##\delta_\mu{}^\lambda = 1## if ##\mu = \lambda## and 0 otherwise.
Only repeated indices are contracted, perhaps writing out the summations explicitly makes it clearer:
$$\eta_{\mu\nu} \eta^{\nu\lambda} \equiv \sum_{\nu = 1}^4 \eta_{\mu\nu} \eta^{\nu\lambda}$$
which is equal to 1 if ##\mu = \lambda## and 0 otherwise. In matrix notation, it basically says ##\eta^{-1} \eta = \mathbb{I}##.

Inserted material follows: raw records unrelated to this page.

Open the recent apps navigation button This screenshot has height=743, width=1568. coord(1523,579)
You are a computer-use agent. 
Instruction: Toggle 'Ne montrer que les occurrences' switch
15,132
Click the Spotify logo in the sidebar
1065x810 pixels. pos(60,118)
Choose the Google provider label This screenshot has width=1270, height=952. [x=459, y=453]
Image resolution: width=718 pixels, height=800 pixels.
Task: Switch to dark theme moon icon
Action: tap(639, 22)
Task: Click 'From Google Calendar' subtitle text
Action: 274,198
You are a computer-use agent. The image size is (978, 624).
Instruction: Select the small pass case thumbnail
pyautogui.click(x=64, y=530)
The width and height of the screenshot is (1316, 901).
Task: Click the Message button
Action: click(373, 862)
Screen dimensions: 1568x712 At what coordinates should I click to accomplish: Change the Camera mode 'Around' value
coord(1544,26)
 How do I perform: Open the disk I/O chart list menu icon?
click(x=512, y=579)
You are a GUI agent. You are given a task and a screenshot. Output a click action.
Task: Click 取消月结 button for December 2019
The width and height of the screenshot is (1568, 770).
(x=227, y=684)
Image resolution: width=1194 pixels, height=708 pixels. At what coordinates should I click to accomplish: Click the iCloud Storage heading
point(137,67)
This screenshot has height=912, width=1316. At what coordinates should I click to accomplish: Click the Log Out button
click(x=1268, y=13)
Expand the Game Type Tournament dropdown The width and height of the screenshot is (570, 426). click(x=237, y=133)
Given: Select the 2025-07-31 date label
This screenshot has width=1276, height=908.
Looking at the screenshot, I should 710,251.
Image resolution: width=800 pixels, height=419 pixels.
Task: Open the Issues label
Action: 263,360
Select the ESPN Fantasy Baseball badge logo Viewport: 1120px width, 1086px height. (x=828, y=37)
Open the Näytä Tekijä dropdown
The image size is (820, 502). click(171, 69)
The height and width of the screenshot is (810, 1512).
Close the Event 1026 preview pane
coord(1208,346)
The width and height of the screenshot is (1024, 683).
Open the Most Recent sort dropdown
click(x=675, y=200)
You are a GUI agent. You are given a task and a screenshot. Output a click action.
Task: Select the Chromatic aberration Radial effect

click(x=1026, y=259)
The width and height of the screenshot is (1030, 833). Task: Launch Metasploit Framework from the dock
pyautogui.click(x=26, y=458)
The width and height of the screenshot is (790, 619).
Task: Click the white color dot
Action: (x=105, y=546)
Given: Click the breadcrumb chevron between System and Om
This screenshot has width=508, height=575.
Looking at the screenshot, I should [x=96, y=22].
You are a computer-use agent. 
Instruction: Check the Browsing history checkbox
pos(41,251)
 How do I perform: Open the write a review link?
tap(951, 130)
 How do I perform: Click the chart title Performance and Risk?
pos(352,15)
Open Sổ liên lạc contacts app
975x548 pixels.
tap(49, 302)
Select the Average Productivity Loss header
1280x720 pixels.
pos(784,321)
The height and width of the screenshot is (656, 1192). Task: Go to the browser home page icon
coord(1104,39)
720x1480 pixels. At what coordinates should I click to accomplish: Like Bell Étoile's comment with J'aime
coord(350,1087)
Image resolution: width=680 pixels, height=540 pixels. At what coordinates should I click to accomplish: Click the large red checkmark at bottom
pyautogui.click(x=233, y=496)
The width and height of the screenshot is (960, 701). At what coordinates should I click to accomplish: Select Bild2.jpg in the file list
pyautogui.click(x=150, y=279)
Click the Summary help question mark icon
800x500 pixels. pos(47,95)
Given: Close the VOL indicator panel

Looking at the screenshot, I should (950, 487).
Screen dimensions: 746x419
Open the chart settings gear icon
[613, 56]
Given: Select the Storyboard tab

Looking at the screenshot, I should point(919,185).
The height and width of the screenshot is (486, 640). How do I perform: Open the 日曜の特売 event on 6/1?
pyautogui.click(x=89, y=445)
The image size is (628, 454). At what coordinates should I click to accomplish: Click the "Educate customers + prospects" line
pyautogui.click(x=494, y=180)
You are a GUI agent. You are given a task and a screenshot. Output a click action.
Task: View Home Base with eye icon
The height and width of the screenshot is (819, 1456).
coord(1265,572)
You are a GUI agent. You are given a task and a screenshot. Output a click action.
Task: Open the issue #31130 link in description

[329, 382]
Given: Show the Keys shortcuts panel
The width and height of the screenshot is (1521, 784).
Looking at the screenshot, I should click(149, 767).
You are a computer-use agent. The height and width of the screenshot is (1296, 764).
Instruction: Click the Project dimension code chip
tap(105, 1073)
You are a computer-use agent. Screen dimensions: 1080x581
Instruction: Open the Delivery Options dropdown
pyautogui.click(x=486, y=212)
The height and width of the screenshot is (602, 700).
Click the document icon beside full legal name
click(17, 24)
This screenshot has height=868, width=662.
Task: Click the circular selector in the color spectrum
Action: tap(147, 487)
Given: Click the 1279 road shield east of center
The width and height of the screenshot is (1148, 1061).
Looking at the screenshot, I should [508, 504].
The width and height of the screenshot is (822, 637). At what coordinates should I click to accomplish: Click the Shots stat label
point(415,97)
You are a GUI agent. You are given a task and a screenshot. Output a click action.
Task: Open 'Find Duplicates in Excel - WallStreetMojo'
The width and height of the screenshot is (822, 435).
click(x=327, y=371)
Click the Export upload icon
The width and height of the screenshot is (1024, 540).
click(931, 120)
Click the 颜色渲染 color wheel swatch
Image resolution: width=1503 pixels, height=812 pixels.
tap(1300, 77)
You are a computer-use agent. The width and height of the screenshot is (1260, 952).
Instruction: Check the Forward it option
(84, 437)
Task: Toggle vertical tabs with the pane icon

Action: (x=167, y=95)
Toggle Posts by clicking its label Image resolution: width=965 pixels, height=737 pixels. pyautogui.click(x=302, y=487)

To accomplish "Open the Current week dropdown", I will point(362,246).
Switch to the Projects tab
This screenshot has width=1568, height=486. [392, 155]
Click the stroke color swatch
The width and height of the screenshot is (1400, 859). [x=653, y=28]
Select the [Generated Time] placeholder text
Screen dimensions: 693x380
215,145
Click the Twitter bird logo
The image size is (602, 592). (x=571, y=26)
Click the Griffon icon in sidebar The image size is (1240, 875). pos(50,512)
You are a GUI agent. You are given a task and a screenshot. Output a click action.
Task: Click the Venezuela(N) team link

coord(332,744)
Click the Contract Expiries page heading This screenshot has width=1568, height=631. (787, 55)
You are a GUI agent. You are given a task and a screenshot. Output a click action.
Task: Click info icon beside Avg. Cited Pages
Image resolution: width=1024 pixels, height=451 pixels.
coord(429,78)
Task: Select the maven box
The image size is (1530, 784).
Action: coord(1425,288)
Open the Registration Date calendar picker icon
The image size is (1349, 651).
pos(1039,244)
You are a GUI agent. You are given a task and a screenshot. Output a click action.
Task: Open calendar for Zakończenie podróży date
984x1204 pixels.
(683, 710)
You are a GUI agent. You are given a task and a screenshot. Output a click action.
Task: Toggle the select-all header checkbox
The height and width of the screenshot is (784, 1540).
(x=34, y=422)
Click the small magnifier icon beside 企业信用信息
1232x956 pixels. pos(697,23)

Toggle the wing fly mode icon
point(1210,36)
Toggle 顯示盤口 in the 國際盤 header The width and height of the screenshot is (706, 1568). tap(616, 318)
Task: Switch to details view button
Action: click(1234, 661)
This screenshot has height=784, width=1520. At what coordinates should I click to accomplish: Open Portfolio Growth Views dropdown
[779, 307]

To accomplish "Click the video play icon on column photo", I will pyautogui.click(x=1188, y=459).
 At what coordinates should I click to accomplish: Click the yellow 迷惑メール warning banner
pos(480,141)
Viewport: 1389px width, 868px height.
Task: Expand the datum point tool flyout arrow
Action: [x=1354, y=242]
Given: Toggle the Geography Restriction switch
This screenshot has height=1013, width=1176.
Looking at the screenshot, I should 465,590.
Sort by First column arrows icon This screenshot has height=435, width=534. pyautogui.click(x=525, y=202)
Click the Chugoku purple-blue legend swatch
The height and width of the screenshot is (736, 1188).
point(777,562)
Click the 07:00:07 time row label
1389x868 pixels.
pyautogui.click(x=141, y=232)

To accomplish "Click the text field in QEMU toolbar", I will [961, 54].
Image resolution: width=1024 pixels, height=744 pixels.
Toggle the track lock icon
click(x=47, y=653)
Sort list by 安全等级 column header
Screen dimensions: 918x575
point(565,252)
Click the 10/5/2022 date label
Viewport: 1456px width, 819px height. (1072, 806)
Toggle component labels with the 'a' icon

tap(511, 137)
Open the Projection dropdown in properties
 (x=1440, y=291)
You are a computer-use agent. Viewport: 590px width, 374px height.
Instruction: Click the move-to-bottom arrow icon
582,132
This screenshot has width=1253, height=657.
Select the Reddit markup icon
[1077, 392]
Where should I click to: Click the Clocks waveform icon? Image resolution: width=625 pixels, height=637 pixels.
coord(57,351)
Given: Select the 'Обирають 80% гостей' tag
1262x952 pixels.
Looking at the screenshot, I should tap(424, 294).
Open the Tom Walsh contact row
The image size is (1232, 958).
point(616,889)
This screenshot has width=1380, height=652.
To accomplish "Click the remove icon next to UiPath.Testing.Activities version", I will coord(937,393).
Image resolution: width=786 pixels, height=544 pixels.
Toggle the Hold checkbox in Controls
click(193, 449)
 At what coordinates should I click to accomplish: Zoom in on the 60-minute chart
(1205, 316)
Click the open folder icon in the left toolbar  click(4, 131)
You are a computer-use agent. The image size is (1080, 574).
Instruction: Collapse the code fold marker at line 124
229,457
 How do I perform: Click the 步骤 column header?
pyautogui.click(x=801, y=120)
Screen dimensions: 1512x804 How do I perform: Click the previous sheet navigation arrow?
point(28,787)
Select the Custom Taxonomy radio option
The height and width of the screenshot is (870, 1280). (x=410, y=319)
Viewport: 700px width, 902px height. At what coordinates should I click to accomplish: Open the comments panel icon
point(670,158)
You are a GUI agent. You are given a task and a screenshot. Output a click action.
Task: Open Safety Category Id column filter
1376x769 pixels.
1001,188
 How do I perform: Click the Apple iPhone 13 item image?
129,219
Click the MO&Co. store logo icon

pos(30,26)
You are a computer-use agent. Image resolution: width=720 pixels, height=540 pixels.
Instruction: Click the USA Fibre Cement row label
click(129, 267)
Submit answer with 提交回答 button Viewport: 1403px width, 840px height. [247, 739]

If you also contract the two free indices, you get
$$\eta_{\mu\nu} \eta^{\nu\mu} \equiv \sum_{\mu = 1}^4 \sum_{\nu = 1}^4 \eta_{\mu\nu} \eta^{\nu\mu}$$
Replacing the inner sum by the delta, this is
$$\cdots = \sum_{\mu = 1}^4 \delta_\mu{}^\mu$$
and since the upper- and lower index are the same, the delta evaluates to 1 for every value of mu:
$$\cdots = \sum_{\mu = 1}^4 1 = 4$$
As $$\eta_{\mu\nu} \eta^{\nu\lambda}$$ is the ##(\mu, \lambda)## component of the matrix ##\eta^{-1} \eta##, in matrix notation the double sum this basically says
$$\sum_{i = 1}^4 (\eta^{-1} \eta)_{ii} = 4$$
which is indeed the trace of the 4x4 identity matrix.